What you are asked to do
When the line containing "Go to the Artworks" is reached, include it and end there; set down verbatim every line before it, starting at the top of the records.

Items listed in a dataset
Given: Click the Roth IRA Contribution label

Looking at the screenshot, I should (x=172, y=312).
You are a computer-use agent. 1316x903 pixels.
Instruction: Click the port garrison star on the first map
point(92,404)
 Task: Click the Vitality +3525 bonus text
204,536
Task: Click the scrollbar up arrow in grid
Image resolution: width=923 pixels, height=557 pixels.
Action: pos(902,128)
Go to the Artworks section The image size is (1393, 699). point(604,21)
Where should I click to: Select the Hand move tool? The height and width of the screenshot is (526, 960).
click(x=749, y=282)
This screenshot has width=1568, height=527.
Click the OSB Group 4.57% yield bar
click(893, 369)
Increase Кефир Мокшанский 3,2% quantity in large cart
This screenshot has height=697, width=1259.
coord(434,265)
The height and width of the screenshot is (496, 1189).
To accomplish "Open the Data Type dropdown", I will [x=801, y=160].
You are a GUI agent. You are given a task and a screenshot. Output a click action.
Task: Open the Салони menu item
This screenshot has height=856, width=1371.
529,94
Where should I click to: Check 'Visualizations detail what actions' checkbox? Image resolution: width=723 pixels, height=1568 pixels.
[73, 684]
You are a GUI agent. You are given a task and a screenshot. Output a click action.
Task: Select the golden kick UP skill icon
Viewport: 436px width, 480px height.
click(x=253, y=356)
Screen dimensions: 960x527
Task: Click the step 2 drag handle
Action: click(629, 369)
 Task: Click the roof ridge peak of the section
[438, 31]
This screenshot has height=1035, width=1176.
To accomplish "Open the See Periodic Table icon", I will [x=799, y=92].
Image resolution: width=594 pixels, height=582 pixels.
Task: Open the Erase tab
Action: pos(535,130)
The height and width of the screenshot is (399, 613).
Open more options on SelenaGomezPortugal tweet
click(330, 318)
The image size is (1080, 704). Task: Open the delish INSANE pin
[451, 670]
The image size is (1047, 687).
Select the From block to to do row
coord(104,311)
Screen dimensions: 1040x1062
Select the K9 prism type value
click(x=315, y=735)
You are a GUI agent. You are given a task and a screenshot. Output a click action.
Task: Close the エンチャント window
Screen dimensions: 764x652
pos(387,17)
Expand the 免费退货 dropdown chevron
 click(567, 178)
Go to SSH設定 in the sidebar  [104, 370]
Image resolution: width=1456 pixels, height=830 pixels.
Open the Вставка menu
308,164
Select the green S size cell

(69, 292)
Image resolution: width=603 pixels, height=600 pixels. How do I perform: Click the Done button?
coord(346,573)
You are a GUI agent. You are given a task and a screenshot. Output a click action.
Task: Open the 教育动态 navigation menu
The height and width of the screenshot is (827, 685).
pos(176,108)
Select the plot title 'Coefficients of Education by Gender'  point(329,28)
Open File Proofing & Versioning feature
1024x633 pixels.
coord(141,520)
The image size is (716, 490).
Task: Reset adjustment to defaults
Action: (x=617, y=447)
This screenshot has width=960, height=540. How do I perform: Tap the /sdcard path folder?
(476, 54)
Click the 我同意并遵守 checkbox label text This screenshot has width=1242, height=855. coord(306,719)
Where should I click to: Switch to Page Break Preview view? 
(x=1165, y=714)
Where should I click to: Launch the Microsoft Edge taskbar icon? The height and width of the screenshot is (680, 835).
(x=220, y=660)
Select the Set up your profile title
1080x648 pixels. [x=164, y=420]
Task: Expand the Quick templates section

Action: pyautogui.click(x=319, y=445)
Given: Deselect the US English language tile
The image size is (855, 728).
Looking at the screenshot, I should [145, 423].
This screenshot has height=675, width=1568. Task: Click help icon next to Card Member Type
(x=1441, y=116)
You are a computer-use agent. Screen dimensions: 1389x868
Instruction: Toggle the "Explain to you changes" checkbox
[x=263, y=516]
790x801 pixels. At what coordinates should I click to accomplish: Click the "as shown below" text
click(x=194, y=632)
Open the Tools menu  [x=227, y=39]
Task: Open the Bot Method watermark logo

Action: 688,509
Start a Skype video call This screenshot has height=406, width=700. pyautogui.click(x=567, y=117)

Response area
Given: Click the Roth IRA Contribution label

Looking at the screenshot, I should (x=172, y=312).
You are a computer-use agent. 1316x903 pixels.
Instruction: Click the port garrison star on the first map
point(92,404)
 Task: Click the Vitality +3525 bonus text
204,536
Task: Click the scrollbar up arrow in grid
Image resolution: width=923 pixels, height=557 pixels.
Action: pos(902,128)
Go to the Artworks section The image size is (1393, 699). point(604,21)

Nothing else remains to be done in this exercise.